▶ **Given problem 1**:
Answer these from the forum excerpt on game video and 3D output:
(a) How many minutes of video are involved once both versions are counted?
(b) What render resolution is packed into 960x1080 in the beta?
(c) Which relatively obscure DVI resolution does Digital Foundry give as an example of what HANA supports?

▶ **Provided passage**:
****************
The videos are stored twice, once in 2D, once in stereoscopic 3D, so you're dealing with 140 minutes of video.
This direct grab is littered with compression artifacts. Let's count those blocks.

1-0421ixa5.jpg
 
I suddenly know why they've picked Bink! This way, the videos blend in perfectly with the low-res framebuffer effects. :devilish:
 
Maybe less CPU intensive while doing background streaming or level loading.

Hmm I wonder if that's true, maybe binks cpu load is just far less than other options. Is it also possible that bink just works better at really low bitrates compared to h264 and vc-1? Since their videos are meant to hide loading then keeping the video bitrate low is important. I've read that h264 doesn't work as well at low bitrates as say vc-1, and my own video encoding work pretty much confirms that I can get better quality video at low bitrates with vc-1 than h264. Of course Sony would never use vc-1, but maybe that's why they choose bink over h264 since it better suits their target bitrate?
 
How does the 3D effect work on the 360 considering that its HDMI is of an older version?

Yup. From what I can tell they didn't change the render resolution in the beta, so it's 1152x720 packed into 960x1080.
http://forum.beyond3d.com/showpost.php?p=1525909&postcount=1406

One of the 3D modes that displays can detect is a packed buffer: they pack the individual view into the left and right halves of a 1280x720 or 1920x1080 (in Crysis 2's case) buffer. Of course, this means you'll be losing a lot of information in the former due to the downscale and re-upscale, assuming you're starting with full (or close-to) frame renders (2D+depth or the fake parallax that the Crysis 2 beta employed). Were they to render both views at half-res in the first place, it wouldn't be an issue (proper 3D parallax).

It's rather curious that 360 hardware just simply doesn't output the 1280x1470, which is well within the HDMI cable bandwidth. Grandmaster actually covers this a bit here:
http://www.eurogamer.net/articles/digitalfoundry-xbox360-3d-ready-article

Digital Foundry said:
all output from the GPU is routed through the HANA video processor - the chip that converts the framebuffer into HDMI, component, and legacy standard def outputs. Connect up the 360 to a DVI monitor and you can see that HANA is a pretty useful piece of kit: it's able to support just about any single-link DVI resolution - even relatively obscure ones such as 1440x900. However, notable by its absence is 1920x1200, the de facto standard top-end resolution for single-link DVI, and utilised by a large amount of 24" LCDs, and from several of our developer sources, we've learned there's still no support for it in the current revision of the upcoming Kinect dash,
...
****************
▶ **Excerpted data**:
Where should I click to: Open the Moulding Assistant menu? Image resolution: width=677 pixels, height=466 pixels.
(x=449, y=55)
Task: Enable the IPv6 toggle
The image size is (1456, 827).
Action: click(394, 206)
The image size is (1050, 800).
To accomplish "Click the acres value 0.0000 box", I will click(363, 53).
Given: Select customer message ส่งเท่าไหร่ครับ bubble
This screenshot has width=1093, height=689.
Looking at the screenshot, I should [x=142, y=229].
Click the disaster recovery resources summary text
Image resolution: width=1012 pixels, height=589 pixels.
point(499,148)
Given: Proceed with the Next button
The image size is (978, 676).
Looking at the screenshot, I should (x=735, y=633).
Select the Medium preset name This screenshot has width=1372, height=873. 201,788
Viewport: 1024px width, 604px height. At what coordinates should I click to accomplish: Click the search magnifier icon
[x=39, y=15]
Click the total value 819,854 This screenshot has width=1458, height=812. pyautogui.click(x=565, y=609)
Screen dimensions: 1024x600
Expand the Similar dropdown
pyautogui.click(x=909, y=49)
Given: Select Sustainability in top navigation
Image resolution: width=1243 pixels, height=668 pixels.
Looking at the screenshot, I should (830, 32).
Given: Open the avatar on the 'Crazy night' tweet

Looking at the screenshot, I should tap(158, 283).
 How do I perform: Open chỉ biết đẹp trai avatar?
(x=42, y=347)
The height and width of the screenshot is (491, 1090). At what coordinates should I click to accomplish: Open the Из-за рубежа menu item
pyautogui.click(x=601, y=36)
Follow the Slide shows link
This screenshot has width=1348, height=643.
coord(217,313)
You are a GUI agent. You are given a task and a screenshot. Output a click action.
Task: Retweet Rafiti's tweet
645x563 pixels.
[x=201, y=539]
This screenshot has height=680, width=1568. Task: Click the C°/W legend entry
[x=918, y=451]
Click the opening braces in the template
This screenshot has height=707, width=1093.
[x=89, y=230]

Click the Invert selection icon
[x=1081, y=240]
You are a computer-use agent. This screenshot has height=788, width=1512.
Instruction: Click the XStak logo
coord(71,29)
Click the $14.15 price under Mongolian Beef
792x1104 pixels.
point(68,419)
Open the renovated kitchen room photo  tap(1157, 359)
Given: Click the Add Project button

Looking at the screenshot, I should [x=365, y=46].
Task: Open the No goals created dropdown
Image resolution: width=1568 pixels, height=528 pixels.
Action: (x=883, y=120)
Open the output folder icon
****************
▶ **Given problem 2**:
Please quote the rows between the line holding "Given: Select customer" and the line holding "coord(71,29)", inclusive.

▶ **Task output 1**:
(a) 140 minutes
(b) 1152x720
(c) 1440x900

▶ **Task output 2**:
Given: Select customer message ส่งเท่าไหร่ครับ bubble
This screenshot has width=1093, height=689.
Looking at the screenshot, I should [x=142, y=229].
Click the disaster recovery resources summary text
Image resolution: width=1012 pixels, height=589 pixels.
point(499,148)
Given: Proceed with the Next button
The image size is (978, 676).
Looking at the screenshot, I should (x=735, y=633).
Select the Medium preset name This screenshot has width=1372, height=873. 201,788
Viewport: 1024px width, 604px height. At what coordinates should I click to accomplish: Click the search magnifier icon
[x=39, y=15]
Click the total value 819,854 This screenshot has width=1458, height=812. pyautogui.click(x=565, y=609)
Screen dimensions: 1024x600
Expand the Similar dropdown
pyautogui.click(x=909, y=49)
Given: Select Sustainability in top navigation
Image resolution: width=1243 pixels, height=668 pixels.
Looking at the screenshot, I should (830, 32).
Given: Open the avatar on the 'Crazy night' tweet

Looking at the screenshot, I should tap(158, 283).
 How do I perform: Open chỉ biết đẹp trai avatar?
(x=42, y=347)
The height and width of the screenshot is (491, 1090). At what coordinates should I click to accomplish: Open the Из-за рубежа menu item
pyautogui.click(x=601, y=36)
Follow the Slide shows link
This screenshot has width=1348, height=643.
coord(217,313)
You are a GUI agent. You are given a task and a screenshot. Output a click action.
Task: Retweet Rafiti's tweet
645x563 pixels.
[x=201, y=539]
This screenshot has height=680, width=1568. Task: Click the C°/W legend entry
[x=918, y=451]
Click the opening braces in the template
This screenshot has height=707, width=1093.
[x=89, y=230]

Click the Invert selection icon
[x=1081, y=240]
You are a computer-use agent. This screenshot has height=788, width=1512.
Instruction: Click the XStak logo
coord(71,29)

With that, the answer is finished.